===== Source information =====

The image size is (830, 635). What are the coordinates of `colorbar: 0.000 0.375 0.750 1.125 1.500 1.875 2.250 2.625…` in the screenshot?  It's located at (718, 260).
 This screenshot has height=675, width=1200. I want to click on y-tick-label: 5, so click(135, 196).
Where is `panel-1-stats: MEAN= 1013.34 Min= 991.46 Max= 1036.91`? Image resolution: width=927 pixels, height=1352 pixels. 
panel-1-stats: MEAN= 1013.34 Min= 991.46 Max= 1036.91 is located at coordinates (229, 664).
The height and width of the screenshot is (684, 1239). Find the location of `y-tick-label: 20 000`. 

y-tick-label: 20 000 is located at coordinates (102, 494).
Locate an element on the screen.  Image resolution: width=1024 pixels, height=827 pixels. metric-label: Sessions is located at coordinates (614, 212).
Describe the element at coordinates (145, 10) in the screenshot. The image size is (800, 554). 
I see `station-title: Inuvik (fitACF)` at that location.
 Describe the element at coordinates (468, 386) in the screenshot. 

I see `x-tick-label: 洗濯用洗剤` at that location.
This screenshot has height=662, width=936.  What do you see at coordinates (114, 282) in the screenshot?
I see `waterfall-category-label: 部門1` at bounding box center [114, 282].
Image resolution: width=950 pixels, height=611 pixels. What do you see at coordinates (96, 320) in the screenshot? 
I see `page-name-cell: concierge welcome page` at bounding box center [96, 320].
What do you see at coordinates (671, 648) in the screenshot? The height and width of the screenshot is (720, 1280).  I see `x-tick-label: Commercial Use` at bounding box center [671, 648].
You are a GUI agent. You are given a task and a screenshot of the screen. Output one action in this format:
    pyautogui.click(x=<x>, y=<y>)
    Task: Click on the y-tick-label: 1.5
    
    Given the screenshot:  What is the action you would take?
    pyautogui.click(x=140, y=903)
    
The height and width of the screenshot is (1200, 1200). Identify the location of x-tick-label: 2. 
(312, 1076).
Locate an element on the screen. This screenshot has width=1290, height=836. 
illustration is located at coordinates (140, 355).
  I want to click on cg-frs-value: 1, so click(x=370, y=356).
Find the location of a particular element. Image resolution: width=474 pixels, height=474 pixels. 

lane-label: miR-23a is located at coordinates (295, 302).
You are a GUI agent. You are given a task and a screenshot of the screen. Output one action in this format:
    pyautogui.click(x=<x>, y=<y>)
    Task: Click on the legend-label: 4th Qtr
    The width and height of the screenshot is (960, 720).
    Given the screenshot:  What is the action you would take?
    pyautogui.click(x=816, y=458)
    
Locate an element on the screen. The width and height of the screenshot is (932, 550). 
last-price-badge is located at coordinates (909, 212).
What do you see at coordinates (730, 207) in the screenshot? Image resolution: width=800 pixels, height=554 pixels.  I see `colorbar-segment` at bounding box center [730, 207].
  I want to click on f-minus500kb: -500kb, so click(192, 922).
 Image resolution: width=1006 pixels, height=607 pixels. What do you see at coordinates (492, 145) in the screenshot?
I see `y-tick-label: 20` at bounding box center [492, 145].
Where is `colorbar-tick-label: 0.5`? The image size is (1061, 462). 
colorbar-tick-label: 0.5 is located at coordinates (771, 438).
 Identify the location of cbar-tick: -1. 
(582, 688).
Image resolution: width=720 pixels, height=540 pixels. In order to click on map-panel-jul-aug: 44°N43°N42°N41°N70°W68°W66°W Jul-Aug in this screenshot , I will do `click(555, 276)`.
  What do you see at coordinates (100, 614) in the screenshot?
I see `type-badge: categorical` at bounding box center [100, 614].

=====

### What you will do
Rewrite the records above, swapping every "Locate an element on the screen" for "Find an element on the screen" and leaving everything else unchanged.

### Answer area
The image size is (830, 635). What are the coordinates of `colorbar: 0.000 0.375 0.750 1.125 1.500 1.875 2.250 2.625…` in the screenshot?  It's located at (718, 260).
 This screenshot has height=675, width=1200. I want to click on y-tick-label: 5, so click(135, 196).
Where is `panel-1-stats: MEAN= 1013.34 Min= 991.46 Max= 1036.91`? Image resolution: width=927 pixels, height=1352 pixels. 
panel-1-stats: MEAN= 1013.34 Min= 991.46 Max= 1036.91 is located at coordinates (229, 664).
The height and width of the screenshot is (684, 1239). Find the location of `y-tick-label: 20 000`. 

y-tick-label: 20 000 is located at coordinates (102, 494).
Find an element on the screen.  Image resolution: width=1024 pixels, height=827 pixels. metric-label: Sessions is located at coordinates (614, 212).
Describe the element at coordinates (145, 10) in the screenshot. The image size is (800, 554). 
I see `station-title: Inuvik (fitACF)` at that location.
 Describe the element at coordinates (468, 386) in the screenshot. 

I see `x-tick-label: 洗濯用洗剤` at that location.
This screenshot has height=662, width=936.  What do you see at coordinates (114, 282) in the screenshot?
I see `waterfall-category-label: 部門1` at bounding box center [114, 282].
Image resolution: width=950 pixels, height=611 pixels. What do you see at coordinates (96, 320) in the screenshot? 
I see `page-name-cell: concierge welcome page` at bounding box center [96, 320].
What do you see at coordinates (671, 648) in the screenshot? The height and width of the screenshot is (720, 1280).  I see `x-tick-label: Commercial Use` at bounding box center [671, 648].
You are a GUI agent. You are given a task and a screenshot of the screen. Output one action in this format:
    pyautogui.click(x=<x>, y=<y>)
    Task: Click on the y-tick-label: 1.5
    
    Given the screenshot:  What is the action you would take?
    pyautogui.click(x=140, y=903)
    
The height and width of the screenshot is (1200, 1200). Identify the location of x-tick-label: 2. 
(312, 1076).
Find an element on the screen. This screenshot has width=1290, height=836. 
illustration is located at coordinates (140, 355).
  I want to click on cg-frs-value: 1, so click(x=370, y=356).
Find the location of a particular element. Image resolution: width=474 pixels, height=474 pixels. 

lane-label: miR-23a is located at coordinates (295, 302).
You are a GUI agent. You are given a task and a screenshot of the screen. Output one action in this format:
    pyautogui.click(x=<x>, y=<y>)
    Task: Click on the legend-label: 4th Qtr
    The width and height of the screenshot is (960, 720).
    Given the screenshot:  What is the action you would take?
    pyautogui.click(x=816, y=458)
    
Find an element on the screen. The width and height of the screenshot is (932, 550). 
last-price-badge is located at coordinates (909, 212).
What do you see at coordinates (730, 207) in the screenshot? Image resolution: width=800 pixels, height=554 pixels.  I see `colorbar-segment` at bounding box center [730, 207].
  I want to click on f-minus500kb: -500kb, so click(192, 922).
 Image resolution: width=1006 pixels, height=607 pixels. What do you see at coordinates (492, 145) in the screenshot?
I see `y-tick-label: 20` at bounding box center [492, 145].
Where is `colorbar-tick-label: 0.5`? The image size is (1061, 462). 
colorbar-tick-label: 0.5 is located at coordinates (771, 438).
 Identify the location of cbar-tick: -1. 
(582, 688).
Image resolution: width=720 pixels, height=540 pixels. In order to click on map-panel-jul-aug: 44°N43°N42°N41°N70°W68°W66°W Jul-Aug in this screenshot , I will do `click(555, 276)`.
  What do you see at coordinates (100, 614) in the screenshot?
I see `type-badge: categorical` at bounding box center [100, 614].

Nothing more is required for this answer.